La funzionaria svedese Martina Brostrom aveva sollevato il caso di molestie. Su di lei c'era un'inchiesta precedente

#Metoo all'Onu, l'accusatrice licenziata per truffa sui fondi

Licenziata in tronco. Finisce male per l'accusatrice il primo caso di #metoo all'interno delle Nazioni Unite, lo scandalo che aveva investito in pieno l'anno scorso Unaids, l'agenzia Onu per la lotta all'Aids. La funzionaria che aveva denunciato il clima di molestie sessuali che regnava all'interno dell'organizzazione, e di cui sosteneva di essere stata personalmente vittima per mano di uno dei suoi massimi dirigenti, viene cacciata ieri al termine di una lunga inchiesta interna. Se le molestie ci siano state o no, la versione ufficiale ancora non lo dice, perché è ancora in corso un'altra indagine. Ma quello che per ora appare ufficialmente assodato è che la funzionaria che aveva lanciato le accuse aveva messo in atto nello stesso periodo una serie di comportamenti - dall'abuso dei fondi spese alle violazioni del codice sui comportamenti sessuali - da rendere secondo i vertici incompatibile la sua presenza in Unaids con il buon nome dell'ente. E insieme a lei viene mandato via un mega dirigente, accusato di essere al suo fianco sia nelle scorrettezze contabili che nelle spregiudicatezze sessuali.

«Al nostro interno non ci può essere spazio per cattive condotte e non ci deve essere impunità»: così il licenziamento della coppia viene spiegato a tutti i dipendenti di Unaids da Winnie Byanyima, l'ugandese che ha preso il posto di direttore generale lasciato libero dal maliano Michel Sidibè, costretto anzitempo all'addio dallo scandalo #metoo. Sidibè non era personalmente accusato di molestie ma secondo la sua accusatrice, e secondo le associazioni e i media che l'avevano sostenuta, era corresponsabile del clima di tolleranza che regnava all'interno dell'organizzazione.
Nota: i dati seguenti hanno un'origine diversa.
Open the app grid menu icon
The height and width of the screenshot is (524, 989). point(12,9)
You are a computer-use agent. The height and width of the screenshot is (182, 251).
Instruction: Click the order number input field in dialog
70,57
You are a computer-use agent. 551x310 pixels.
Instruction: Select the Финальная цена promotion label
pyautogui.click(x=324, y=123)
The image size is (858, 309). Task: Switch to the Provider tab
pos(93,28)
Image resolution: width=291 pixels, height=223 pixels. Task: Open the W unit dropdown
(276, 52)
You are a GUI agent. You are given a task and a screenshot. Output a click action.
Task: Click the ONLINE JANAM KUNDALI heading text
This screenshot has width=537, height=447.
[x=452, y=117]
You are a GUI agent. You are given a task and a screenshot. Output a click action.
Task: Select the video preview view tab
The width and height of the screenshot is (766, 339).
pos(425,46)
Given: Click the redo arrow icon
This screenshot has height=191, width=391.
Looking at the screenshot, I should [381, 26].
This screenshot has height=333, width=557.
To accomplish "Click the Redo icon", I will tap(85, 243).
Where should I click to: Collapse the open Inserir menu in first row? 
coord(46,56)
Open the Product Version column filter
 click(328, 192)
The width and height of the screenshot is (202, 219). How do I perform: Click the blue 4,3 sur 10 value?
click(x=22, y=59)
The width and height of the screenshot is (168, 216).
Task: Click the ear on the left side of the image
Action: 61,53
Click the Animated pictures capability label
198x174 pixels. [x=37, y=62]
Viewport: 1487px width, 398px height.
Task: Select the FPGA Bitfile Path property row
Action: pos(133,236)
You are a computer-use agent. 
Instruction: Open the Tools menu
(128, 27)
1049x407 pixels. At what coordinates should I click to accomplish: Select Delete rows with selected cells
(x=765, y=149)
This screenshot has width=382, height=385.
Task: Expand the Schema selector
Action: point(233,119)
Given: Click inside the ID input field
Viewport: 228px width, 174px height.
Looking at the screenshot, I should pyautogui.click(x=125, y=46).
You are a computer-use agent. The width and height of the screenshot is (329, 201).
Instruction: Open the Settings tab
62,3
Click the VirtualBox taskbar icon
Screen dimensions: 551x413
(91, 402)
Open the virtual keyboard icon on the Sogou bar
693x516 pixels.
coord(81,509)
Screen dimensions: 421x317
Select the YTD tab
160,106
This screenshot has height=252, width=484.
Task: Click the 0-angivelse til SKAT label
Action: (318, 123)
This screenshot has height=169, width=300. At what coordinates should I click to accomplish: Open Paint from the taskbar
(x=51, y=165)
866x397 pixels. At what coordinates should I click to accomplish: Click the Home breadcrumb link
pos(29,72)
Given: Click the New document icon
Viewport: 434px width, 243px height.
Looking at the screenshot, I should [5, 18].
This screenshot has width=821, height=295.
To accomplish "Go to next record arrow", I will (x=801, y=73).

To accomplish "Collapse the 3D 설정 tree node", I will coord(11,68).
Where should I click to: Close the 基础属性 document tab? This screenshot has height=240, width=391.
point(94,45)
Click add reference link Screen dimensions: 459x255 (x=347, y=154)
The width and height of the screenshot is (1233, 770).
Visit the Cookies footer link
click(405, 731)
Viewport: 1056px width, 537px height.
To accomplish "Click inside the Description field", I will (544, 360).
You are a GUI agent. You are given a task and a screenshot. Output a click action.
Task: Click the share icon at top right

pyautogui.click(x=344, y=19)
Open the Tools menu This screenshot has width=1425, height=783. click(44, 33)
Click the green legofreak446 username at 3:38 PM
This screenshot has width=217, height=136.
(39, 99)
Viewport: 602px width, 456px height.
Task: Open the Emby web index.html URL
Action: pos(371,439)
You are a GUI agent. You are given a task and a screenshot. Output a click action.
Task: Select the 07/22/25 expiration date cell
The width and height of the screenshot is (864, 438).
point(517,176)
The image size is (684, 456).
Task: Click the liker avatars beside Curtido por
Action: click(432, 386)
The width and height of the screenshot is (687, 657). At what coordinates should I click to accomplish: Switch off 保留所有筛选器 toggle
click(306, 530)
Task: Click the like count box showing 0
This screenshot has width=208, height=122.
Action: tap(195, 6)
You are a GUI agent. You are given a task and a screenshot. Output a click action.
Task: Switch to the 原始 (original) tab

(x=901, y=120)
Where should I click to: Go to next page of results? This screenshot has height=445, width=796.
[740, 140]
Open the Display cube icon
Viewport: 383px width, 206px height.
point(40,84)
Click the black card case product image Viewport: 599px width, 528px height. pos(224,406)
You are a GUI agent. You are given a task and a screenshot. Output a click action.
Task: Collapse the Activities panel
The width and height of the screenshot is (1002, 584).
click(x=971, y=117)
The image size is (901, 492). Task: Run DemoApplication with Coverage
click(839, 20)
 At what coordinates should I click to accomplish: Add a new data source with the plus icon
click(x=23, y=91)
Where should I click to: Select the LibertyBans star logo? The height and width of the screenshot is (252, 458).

A lanciare il caso era stata la svedese Martina Brostrom, advisor delle relazioni esterne di Unaids, che aveva raccontato di essere stata aggredita nell'ascensore di un hotel di lusso di Bangkok l'8 maggio 2015 da Luiz Loures, brasiliano, vicedirettore dell'agenzia. L'accusa aveva terremotato Unaids e di rimbalzo Onu, la casa madre, che aveva varato una inchiesta interna senza trovare riscontro alle accuse della donna. Ma un'altra indagine indipendente ordinata da Sidibè aveva raccolto testimonianze che parlavano di Unaids come «terreno di caccia da predatori».

Nel frattempo, però, era già in corso un'altra inchiesta interna proprio contro la Brostrom, la grande accusatrice, e contro il suo amico in Unaids, il gigantesco e fascinoso medico senegalese Badara Samb, capo delle iniziative speciali: nel luglio 2018 i due vengono accusati in un rapporto di frodi, viaggi a spese dei fornitori, incontri per fare sesso in alberghi pagati dall'ente, di scambiarsi sulla mail interna le foto dei genitali. Nella sua lettera di ieri, il nuovo direttore Byanyima sottolinea che questa inchiesta era partita otto mesi prima delle denunce della Brostrom: «Non c'è alcun fondamento per affermare che si tratti di una rappresaglia».

A essere provati «aldilà di ogni ragionevole dubbio», scrive Byanyima, è che la coppia Brostrom-Samb «ha abusato dei fondi di Unaids ed è coinvolta in altri comportamenti scorretti, incluse scorrettezze sessuali».

Da ieri, i due sono fuori: ma per due anni, dopo l'esplodere dello scandalo, si erano messi in malattia, continuando a percepire gli astronomici stipendi di Unaids (14mila franchi al mese lui, 12mila lei) e viaggiando per il mondo.